In SAS we will be working with two types of variables
a) Qualitative OR Categorical - Non Numeric generally, like name, color etc. No mathematical calculations can be performed on them. b) Quantitative - Numeric. Mathematical calculations CAN be performed on them.
These can further be divided:
Qualitative / Categorical a) Nominal -> Named variables, like Green Juice. Names of people. These are the ones which have NO SPECIFIC ORDER B) Ordinal -> Manually assigned labels, like glass half full etc. They have a logical Order
Quantitative a) Continuous -> Which can only be measured and not counted B) Discreet -> Which can be counted but not measured
Now, lets us do our first exercise, please answer the variable types below
- Number of students in a class:
- Hair Color:
- Income (classified as Low, Med, High)
- Number on back of footballer’s T shirts
- Height of Tress
- Name of Persons
- Length of time light bulbs can burn for
- Number of phone calls
Let us answer these now.
- No. of students is Numeric, and countable – Quantitative and Discreet
- Hair Color – Its preNAMED as Brown, black, white etc – Qualitative and Nominal
- Income (classified as Low, Med, High) – This we are classifying – Qualitative and Ordinal
- Number on back of footballer’s T shirt – Already pre defined and as such numbers like “7” on Ronaldo and “10” on Messi though sounding like Numeric, but we can’t do any mathematical calculations on them. Like 10+7 /2 = 17/2 = 8.5, it makes no sense. Hence, it is Qualitative and Nominal. Plus note that these really have no order!

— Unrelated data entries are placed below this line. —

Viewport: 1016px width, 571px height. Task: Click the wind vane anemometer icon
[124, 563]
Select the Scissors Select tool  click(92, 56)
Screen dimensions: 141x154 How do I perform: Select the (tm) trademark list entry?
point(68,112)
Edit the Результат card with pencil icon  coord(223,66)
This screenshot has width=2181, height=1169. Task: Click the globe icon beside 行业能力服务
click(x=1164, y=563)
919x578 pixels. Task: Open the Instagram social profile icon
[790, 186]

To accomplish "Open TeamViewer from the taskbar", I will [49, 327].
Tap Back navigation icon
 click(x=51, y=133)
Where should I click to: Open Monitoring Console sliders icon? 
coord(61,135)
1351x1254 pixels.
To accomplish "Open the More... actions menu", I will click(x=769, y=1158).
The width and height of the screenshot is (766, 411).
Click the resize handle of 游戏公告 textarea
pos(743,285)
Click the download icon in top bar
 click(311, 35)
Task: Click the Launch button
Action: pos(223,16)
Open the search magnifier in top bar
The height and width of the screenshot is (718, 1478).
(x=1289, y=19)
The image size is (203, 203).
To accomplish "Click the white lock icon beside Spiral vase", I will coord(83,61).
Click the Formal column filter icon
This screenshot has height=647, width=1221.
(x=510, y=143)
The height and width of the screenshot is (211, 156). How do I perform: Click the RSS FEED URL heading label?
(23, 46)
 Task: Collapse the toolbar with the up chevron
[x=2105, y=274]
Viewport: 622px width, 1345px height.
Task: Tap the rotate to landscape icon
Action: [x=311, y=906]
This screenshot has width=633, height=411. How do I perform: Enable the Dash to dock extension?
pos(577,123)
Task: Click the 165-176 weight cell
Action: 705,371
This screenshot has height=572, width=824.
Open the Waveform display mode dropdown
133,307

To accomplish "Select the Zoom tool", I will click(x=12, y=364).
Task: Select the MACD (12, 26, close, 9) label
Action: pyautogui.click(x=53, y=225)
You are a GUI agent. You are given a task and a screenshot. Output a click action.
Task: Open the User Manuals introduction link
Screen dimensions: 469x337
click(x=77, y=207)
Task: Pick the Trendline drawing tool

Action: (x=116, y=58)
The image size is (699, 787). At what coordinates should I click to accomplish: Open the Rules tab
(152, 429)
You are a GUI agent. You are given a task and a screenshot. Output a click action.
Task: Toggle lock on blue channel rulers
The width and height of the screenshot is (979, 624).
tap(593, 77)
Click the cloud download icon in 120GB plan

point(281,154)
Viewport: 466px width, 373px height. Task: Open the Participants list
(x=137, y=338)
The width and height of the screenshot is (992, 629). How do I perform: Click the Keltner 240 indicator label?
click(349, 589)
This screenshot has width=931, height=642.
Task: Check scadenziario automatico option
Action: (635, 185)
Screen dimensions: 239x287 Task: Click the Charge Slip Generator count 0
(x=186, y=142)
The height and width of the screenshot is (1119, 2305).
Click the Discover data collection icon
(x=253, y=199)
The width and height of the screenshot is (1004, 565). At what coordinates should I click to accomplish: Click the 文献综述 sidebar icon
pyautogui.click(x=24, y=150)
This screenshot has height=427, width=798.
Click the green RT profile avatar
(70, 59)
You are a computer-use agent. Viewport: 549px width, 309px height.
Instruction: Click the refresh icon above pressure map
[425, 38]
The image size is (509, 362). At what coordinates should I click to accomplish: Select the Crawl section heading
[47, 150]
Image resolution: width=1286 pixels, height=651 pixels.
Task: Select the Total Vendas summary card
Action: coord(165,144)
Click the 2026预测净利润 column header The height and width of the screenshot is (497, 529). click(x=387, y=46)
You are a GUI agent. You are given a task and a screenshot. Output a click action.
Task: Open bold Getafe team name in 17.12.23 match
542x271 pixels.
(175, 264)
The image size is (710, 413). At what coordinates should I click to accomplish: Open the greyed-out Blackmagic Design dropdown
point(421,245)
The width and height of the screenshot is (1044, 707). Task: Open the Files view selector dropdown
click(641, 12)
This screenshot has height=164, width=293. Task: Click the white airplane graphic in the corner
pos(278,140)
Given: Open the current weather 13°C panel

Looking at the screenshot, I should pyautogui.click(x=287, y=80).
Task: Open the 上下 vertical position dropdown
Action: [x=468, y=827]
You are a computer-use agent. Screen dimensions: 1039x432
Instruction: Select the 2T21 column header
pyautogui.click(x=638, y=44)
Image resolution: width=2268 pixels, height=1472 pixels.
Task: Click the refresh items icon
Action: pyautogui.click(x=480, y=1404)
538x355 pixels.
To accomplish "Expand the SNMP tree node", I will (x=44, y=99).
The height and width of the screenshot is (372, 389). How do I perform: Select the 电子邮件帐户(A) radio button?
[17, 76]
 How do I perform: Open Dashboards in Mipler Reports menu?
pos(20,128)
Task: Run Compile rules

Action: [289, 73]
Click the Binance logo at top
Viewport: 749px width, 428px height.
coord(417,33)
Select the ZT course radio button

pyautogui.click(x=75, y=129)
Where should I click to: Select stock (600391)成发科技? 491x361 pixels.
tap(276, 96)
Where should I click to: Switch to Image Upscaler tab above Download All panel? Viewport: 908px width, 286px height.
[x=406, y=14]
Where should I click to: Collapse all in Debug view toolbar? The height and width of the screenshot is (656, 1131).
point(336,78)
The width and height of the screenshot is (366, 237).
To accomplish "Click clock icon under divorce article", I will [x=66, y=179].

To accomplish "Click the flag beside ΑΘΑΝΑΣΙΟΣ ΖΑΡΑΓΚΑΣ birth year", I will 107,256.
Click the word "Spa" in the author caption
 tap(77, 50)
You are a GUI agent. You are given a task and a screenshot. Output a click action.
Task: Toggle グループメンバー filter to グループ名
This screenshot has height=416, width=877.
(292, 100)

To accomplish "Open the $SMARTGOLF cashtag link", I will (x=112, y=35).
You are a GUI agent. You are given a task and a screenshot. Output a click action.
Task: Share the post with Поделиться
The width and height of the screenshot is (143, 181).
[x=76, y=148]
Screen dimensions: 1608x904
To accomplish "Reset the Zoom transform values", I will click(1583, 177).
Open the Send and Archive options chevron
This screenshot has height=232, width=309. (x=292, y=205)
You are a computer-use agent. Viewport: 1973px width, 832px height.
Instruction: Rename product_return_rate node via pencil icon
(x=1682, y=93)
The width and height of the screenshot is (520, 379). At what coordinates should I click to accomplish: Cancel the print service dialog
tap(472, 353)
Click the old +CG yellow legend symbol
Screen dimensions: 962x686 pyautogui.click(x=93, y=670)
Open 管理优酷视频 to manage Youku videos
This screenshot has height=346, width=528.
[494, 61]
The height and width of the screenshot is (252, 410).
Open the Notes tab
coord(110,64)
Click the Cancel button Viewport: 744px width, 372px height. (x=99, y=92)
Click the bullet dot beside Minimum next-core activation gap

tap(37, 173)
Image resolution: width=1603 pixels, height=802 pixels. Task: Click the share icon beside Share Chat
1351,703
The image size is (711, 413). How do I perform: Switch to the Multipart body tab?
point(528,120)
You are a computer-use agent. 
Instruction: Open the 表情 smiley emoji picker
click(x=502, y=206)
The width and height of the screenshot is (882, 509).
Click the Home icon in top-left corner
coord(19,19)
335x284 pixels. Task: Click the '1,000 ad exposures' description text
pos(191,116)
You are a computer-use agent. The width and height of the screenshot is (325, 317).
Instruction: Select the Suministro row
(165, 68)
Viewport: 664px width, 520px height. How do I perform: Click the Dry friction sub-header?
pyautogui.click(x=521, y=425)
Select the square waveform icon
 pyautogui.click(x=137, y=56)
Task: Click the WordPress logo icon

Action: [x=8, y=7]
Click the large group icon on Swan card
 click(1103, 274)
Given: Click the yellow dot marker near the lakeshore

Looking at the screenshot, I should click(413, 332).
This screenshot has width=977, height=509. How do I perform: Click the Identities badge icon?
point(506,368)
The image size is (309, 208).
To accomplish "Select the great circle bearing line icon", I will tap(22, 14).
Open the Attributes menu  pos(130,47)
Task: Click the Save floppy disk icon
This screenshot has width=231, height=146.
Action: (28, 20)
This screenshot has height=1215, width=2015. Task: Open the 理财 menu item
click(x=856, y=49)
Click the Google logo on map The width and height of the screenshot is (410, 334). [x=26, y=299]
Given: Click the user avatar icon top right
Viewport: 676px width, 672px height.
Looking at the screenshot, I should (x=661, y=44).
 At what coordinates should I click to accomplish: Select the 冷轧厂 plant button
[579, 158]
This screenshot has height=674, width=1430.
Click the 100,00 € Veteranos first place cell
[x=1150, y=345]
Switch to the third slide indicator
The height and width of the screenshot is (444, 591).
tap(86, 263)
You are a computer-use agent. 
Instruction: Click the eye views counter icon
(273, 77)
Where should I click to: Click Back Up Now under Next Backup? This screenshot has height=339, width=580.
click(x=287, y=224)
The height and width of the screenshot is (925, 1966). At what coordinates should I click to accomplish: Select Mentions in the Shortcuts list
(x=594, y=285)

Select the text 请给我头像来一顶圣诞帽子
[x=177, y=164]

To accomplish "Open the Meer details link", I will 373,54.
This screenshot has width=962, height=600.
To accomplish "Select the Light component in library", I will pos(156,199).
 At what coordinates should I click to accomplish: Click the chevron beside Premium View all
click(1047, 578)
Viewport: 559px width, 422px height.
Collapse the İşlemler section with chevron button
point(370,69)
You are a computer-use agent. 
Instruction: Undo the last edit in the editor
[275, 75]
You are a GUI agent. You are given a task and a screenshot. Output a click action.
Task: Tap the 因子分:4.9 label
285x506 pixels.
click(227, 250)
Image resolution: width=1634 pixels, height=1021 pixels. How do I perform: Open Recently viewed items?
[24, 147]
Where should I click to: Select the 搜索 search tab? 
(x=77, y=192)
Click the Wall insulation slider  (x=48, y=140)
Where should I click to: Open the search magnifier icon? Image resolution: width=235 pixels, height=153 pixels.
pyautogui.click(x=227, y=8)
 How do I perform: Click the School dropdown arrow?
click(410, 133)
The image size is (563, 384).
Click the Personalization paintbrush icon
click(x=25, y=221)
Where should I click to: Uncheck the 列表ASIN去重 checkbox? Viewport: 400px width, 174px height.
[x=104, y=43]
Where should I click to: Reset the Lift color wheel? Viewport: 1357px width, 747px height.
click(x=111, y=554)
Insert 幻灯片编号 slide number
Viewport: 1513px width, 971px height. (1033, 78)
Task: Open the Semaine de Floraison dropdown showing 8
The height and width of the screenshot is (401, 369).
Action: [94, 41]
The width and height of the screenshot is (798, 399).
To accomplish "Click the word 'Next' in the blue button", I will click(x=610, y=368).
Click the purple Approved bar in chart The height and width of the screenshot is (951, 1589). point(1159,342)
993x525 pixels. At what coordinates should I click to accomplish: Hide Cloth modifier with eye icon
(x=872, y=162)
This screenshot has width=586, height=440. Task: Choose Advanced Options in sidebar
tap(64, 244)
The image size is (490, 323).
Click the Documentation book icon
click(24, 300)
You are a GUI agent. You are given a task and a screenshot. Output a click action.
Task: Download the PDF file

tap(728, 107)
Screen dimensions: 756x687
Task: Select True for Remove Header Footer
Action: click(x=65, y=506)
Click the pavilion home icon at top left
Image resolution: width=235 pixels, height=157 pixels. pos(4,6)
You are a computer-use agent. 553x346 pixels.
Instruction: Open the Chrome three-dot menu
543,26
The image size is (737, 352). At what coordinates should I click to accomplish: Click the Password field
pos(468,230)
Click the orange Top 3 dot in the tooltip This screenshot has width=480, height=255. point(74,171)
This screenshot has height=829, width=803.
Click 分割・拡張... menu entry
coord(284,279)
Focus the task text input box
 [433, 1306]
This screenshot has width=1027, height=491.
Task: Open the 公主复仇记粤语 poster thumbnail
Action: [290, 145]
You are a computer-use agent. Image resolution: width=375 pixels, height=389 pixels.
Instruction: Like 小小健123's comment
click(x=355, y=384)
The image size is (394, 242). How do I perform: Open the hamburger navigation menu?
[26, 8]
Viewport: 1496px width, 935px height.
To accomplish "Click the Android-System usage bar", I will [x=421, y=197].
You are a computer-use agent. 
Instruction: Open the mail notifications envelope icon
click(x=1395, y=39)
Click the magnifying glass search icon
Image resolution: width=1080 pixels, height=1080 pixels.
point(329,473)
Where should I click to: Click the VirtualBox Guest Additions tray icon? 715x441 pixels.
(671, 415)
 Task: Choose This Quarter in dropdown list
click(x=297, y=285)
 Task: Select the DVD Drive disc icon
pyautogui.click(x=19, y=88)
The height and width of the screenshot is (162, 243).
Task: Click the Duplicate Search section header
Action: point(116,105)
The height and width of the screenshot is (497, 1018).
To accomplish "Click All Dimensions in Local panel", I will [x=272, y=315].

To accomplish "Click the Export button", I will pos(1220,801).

- Height of Tress – This we can measure: Quantitative and Continuous
- Name of Person – Named alteady – Qualitative and Nominal
- Length of time light bulbs can burn for: This we can measure: Quantitative and Continuous
- Number of phone calls – This we can count and get average etc – Quantitative and Discreet
SAS is NOT CaSe SenSItive.
This makes working on SAS easy, but learning SAS is altogether a different ball game 🙂
Every Statement in SAS ends with a “;” semicolon
In this first lecture, we will focus on Three SAS Keywords
Data: to create/import a data set in to SAS
Proc: to call a Pre Defined procedure of SAS
Run: To execute the previous step(s)
Let us create a simple data set:
data; a = 1; run;
As we run the above code, it creates a DataSet “DATA1” under the WORK library. We will understand libraries in a while. The output window shows that there is one column and one row.
The column header is called as “VARIABLE“.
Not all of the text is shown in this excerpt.